> _TEXTO DE ESTUDO_
************

STF atende recurso do SINTEP e paralisa modelo cívico-militar até decisão final
O ministro Alexandre de Moraes, do Supremo Tribunal Federal (STF), determinou a suspensão imediata do ato administrativo que transformava a Escola Estadual 14 de Fevereiro, em Pontes e Lacerda, em unidade de ensino cívico-militar.
A decisão foi assinada no dia 2 de março de 2026 e atende a recurso apresentado pelo Sindicato dos Trabalhadores no Ensino Público de Mato Grosso (SINTEP), que questiona a constitucionalidade do modelo adotado pelo Governo do Estado.
O caso chegou ao STF após o Tribunal de Justiça de Mato Grosso (TJMT) considerar válida a mudança, com base na Lei Estadual nº 11.273/2020, sob o entendimento de que a norma preservava a gestão democrática e as atribuições dos profissionais da educação.


No recurso, o sindicato sustenta que a militarização de escolas públicas viola princípios constitucionais, compromete a autonomia pedagógica e afronta o modelo de gestão democrática do ensino. A entidade também questiona a qualificação técnica de militares para atuação em funções escolares.
Em trecho citado na decisão, o SINTEP argumenta ser “inaceitável que militar sem qualquer qualificação para a função de educador exerça função de maior responsabilidade numa escola”.
Ao analisar o pedido, Alexandre de Moraes destacou que o tema já está sob apreciação do STF na Ação Direta de Inconstitucionalidade (ADI) 7809, que discute legislação semelhante. Segundo o ministro, há risco de decisões conflitantes, o que justifica a suspensão do processo até julgamento definitivo pelo plenário da Corte.
“Considerando a relevante controvérsia a respeito da matéria e os consistentes fundamentos aduzidos pelo ora recorrente, cumpre suspender a transformação da Escola 14 de Fevereiro em escola cívico-militar”, registrou Moraes.
Com a decisão, o processo de militarização da unidade de Pontes e Lacerda fica interrompido até manifestação final do STF. O TJMT foi comunicado para cumprimento imediato da medida.

************

> _Itens guardados de uma coleção_
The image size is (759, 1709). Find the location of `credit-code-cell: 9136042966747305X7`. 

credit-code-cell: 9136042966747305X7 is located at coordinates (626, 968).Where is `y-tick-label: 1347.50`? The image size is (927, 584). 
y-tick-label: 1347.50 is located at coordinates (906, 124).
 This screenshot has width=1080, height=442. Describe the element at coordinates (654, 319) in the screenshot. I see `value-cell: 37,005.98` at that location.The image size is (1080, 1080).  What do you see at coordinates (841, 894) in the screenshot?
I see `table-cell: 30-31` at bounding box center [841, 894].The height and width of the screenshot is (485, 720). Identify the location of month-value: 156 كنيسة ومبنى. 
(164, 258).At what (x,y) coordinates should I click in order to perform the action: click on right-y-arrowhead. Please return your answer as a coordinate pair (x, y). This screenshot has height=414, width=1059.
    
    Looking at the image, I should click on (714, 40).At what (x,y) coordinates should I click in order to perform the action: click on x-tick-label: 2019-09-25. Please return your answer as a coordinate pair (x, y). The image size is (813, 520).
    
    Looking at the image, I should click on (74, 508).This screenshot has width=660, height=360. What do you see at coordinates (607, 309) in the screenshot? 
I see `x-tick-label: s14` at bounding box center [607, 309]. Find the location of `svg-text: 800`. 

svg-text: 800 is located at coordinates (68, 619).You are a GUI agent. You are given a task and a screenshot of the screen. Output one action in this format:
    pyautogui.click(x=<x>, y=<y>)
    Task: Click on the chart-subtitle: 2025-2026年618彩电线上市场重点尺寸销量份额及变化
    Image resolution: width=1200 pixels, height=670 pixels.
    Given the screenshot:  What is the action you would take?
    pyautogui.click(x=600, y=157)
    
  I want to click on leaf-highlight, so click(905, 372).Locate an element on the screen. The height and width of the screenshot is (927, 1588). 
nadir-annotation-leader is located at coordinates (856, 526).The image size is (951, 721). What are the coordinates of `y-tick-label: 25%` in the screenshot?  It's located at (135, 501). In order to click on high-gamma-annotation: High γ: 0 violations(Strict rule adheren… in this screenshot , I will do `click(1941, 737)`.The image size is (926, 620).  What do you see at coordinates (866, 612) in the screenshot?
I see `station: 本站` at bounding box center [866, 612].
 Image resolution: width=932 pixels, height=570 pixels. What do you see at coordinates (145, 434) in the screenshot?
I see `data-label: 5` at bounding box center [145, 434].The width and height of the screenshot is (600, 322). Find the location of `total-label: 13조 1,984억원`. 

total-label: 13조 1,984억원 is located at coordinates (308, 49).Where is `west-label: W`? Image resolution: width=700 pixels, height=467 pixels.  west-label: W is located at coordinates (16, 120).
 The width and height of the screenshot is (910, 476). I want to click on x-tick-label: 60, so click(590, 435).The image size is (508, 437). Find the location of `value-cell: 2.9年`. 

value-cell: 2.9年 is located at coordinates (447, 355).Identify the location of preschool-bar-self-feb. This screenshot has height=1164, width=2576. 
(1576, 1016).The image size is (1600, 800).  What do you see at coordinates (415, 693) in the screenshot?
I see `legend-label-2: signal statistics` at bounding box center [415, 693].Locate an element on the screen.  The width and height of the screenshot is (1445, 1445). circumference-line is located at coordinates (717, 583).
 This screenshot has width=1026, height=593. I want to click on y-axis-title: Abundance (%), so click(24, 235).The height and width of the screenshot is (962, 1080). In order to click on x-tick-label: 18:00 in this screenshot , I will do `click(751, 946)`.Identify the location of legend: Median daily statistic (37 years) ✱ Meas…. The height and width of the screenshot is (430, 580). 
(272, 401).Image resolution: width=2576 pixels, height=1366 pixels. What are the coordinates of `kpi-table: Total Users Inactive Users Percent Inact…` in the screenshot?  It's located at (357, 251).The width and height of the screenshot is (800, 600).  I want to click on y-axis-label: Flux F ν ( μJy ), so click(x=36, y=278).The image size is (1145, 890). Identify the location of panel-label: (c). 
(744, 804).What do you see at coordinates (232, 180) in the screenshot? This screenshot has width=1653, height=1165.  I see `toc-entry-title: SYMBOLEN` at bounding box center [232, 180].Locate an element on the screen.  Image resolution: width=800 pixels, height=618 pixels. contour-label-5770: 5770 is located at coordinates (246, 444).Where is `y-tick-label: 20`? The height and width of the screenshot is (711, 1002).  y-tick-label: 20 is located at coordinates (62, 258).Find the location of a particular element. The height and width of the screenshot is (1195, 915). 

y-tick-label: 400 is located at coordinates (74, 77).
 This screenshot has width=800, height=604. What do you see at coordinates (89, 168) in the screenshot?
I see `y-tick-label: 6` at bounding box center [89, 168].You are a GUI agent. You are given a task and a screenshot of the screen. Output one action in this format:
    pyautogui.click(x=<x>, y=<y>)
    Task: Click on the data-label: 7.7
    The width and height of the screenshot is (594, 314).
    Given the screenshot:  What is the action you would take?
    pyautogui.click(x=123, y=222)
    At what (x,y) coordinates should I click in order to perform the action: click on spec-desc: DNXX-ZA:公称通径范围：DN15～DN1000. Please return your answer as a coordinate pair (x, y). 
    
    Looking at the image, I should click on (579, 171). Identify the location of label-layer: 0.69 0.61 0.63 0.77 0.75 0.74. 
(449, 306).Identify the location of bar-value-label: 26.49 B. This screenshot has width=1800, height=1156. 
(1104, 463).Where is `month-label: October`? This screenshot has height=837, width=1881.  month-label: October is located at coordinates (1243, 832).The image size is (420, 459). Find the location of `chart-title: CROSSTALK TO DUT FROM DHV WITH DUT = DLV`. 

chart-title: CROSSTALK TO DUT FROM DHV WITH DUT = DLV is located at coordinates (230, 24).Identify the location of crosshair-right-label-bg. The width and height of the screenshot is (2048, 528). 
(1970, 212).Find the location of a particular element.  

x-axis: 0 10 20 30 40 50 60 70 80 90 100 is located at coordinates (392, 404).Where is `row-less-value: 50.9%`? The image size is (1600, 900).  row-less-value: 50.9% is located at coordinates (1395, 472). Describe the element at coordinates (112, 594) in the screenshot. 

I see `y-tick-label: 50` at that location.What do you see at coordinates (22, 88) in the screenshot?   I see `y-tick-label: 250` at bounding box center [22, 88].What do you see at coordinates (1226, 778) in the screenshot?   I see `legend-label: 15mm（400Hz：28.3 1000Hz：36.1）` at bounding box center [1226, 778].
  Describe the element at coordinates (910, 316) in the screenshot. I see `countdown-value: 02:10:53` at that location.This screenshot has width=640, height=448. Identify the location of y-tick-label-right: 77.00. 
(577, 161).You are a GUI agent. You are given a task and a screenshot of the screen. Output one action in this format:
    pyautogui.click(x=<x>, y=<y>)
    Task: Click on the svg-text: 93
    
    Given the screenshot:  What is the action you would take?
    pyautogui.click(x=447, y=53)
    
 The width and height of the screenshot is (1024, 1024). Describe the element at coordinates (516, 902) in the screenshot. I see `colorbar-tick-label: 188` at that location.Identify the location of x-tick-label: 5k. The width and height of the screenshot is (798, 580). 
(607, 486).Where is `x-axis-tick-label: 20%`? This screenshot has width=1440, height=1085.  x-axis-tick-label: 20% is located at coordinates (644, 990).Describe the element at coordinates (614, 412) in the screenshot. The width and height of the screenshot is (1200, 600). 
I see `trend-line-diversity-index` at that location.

************

> _SOBRE O EXERCÍCIO_
Atualize o trecho do texto sobre a decisão do STF de "STF atende recurso" a "de ensino cívico-militar.", substituindo "suspensão imediata" por "interrupção imediata". Os registros não fazem falta aqui.

> _SUA RESPOSTA_
STF atende recurso do SINTEP e paralisa modelo cívico-militar até decisão final
O ministro Alexandre de Moraes, do Supremo Tribunal Federal (STF), determinou a interrupção imediata do ato administrativo que transformava a Escola Estadual 14 de Fevereiro, em Pontes e Lacerda, em unidade de ensino cívico-militar.